## [Data section]
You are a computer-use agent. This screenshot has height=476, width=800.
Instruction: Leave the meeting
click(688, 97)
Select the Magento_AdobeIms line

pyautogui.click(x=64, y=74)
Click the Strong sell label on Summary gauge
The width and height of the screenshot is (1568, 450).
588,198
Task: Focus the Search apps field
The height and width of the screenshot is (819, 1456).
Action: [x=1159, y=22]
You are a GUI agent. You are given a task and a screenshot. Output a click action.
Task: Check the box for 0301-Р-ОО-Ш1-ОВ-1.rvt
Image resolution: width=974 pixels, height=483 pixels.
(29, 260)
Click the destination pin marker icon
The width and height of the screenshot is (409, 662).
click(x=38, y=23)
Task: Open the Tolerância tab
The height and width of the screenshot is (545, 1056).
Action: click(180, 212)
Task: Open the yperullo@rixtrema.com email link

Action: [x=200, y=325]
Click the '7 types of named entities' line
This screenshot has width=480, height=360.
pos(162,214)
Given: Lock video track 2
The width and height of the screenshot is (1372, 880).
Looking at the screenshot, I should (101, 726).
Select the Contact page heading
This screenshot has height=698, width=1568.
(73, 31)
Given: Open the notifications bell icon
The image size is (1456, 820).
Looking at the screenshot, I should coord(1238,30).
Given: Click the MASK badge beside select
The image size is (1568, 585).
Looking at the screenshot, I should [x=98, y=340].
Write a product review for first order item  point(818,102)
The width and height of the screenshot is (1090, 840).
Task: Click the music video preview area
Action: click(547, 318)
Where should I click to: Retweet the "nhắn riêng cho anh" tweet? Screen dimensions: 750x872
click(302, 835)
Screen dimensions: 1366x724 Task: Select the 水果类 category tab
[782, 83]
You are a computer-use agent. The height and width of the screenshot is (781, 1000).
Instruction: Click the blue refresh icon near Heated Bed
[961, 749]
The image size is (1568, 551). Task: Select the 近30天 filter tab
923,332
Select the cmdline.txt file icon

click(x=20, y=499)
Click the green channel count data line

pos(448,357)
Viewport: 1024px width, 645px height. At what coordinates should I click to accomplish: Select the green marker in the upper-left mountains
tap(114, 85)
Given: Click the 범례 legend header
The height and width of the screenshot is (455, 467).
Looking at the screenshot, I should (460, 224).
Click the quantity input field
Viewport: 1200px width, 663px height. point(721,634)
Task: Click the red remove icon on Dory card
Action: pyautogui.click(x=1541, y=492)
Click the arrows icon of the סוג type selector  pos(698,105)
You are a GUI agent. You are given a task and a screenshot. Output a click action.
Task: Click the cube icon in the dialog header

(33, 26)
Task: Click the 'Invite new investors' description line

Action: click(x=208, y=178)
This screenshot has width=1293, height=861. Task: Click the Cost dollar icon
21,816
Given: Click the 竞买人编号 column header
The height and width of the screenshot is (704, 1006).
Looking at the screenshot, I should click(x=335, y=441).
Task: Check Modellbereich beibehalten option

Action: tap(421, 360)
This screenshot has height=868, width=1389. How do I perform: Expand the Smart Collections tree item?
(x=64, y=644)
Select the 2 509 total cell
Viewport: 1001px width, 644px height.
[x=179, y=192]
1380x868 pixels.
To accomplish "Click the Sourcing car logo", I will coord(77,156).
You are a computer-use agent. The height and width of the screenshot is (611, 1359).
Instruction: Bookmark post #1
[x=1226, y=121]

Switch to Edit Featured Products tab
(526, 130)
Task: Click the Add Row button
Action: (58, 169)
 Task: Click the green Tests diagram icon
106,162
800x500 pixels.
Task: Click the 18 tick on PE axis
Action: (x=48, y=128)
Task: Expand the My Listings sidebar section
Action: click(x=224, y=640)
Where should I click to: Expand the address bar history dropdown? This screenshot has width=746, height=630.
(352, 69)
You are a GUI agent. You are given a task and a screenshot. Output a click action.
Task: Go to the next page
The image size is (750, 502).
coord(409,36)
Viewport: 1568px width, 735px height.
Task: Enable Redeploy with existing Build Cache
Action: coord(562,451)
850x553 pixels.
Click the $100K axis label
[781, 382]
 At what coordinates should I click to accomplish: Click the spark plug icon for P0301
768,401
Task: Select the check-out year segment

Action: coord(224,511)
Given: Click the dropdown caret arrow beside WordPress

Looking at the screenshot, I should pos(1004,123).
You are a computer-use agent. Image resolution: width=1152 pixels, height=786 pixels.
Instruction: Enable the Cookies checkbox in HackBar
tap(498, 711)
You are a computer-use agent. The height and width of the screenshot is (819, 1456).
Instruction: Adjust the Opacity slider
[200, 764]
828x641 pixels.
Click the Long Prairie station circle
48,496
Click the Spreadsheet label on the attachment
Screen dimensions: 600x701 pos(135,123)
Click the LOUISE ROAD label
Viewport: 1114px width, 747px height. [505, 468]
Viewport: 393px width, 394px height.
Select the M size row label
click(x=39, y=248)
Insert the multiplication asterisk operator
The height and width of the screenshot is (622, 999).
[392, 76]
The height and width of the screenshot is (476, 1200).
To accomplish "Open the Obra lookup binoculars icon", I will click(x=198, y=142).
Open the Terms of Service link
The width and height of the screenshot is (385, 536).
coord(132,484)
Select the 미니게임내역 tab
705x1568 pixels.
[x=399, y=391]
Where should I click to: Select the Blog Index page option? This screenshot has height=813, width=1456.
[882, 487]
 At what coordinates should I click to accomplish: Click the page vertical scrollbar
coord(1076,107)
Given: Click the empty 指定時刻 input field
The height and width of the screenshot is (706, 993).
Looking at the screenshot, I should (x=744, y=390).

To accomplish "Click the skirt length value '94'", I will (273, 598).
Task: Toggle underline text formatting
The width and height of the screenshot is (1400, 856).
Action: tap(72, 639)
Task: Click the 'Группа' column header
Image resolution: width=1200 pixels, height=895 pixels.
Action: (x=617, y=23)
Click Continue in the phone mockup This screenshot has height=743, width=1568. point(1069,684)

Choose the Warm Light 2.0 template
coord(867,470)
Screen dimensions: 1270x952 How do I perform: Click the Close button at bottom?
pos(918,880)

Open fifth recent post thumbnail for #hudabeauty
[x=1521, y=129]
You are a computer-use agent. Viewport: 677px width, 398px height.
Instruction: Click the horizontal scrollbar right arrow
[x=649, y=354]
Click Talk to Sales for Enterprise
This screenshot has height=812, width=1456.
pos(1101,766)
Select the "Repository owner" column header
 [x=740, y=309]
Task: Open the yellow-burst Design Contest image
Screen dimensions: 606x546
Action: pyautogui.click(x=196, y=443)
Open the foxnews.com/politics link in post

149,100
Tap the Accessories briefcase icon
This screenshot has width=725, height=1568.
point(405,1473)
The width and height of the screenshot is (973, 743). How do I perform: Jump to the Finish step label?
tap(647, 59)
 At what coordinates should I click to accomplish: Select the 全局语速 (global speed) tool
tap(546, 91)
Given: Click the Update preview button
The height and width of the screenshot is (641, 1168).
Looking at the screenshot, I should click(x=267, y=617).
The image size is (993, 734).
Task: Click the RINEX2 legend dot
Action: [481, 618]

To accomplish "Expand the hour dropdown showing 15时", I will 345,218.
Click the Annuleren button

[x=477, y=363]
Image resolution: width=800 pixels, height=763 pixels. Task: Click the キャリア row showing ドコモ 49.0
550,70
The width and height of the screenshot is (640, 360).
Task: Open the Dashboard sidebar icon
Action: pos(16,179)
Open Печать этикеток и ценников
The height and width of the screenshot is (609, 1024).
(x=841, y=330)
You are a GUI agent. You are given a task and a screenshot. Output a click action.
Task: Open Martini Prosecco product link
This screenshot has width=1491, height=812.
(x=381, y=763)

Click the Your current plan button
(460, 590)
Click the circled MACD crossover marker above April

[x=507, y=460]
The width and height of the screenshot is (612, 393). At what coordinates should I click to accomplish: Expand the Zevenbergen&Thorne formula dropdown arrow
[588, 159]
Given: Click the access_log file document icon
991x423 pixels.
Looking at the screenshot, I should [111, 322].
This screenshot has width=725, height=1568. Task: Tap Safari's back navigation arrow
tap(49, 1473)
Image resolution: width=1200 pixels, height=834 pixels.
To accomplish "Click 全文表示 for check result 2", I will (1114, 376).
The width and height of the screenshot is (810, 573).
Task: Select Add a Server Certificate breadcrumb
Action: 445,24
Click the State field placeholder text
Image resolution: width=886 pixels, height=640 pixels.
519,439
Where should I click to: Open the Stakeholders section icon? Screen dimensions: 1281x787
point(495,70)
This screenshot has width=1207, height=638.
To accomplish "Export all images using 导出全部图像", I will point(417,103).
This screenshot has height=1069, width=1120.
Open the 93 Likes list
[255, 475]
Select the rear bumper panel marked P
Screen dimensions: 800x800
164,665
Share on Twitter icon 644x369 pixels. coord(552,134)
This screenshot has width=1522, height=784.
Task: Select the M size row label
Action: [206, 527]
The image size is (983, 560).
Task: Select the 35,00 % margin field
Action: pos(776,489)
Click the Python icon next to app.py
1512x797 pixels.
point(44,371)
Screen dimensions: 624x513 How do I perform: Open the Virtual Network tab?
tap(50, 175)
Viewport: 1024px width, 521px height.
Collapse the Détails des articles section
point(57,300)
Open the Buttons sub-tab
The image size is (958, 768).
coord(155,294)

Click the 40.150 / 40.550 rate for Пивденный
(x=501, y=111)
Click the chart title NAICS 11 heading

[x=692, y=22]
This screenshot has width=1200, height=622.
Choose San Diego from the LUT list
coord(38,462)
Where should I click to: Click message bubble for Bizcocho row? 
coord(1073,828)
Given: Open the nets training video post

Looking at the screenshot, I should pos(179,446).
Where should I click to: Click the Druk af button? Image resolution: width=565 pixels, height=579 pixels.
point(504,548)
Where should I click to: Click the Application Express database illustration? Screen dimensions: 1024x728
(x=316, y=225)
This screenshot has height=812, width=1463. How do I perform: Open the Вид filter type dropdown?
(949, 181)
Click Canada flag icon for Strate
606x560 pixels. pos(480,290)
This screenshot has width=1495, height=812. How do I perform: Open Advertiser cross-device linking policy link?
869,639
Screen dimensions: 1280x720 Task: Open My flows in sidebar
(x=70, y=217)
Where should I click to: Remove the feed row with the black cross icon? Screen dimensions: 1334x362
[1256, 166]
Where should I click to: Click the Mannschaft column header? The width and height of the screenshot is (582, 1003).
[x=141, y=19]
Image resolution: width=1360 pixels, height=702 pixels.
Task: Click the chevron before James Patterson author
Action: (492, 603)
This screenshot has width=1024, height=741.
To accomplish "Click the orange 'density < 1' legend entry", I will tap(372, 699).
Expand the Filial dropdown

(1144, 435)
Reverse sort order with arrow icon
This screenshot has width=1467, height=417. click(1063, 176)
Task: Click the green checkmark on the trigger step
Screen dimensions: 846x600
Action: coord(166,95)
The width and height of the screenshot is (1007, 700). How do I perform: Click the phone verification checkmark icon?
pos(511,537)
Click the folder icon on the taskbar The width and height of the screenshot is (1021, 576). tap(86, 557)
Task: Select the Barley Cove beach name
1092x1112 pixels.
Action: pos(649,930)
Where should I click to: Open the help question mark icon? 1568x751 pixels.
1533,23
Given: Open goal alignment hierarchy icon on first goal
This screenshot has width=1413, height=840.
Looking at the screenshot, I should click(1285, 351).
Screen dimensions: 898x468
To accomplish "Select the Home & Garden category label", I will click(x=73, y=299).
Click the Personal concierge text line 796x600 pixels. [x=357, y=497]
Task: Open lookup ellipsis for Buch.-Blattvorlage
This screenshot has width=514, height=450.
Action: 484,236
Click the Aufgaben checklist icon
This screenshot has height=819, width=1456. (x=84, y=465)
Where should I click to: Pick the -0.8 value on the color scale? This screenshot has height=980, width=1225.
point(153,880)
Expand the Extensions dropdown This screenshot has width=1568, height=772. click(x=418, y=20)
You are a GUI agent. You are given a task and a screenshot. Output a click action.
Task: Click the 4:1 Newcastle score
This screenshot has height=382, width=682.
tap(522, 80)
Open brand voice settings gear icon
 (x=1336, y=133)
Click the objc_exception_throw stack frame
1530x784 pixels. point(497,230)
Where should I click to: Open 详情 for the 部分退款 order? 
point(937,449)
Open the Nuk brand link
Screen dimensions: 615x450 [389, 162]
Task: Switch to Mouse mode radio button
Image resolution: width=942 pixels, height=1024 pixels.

## [Directions for this task]
Copy out the data above word for word, starting at its first line and ending with the line that contains "Task: Focus the Search apps field".

## [Written solution]
You are a computer-use agent. This screenshot has height=476, width=800.
Instruction: Leave the meeting
click(688, 97)
Select the Magento_AdobeIms line

pyautogui.click(x=64, y=74)
Click the Strong sell label on Summary gauge
The width and height of the screenshot is (1568, 450).
588,198
Task: Focus the Search apps field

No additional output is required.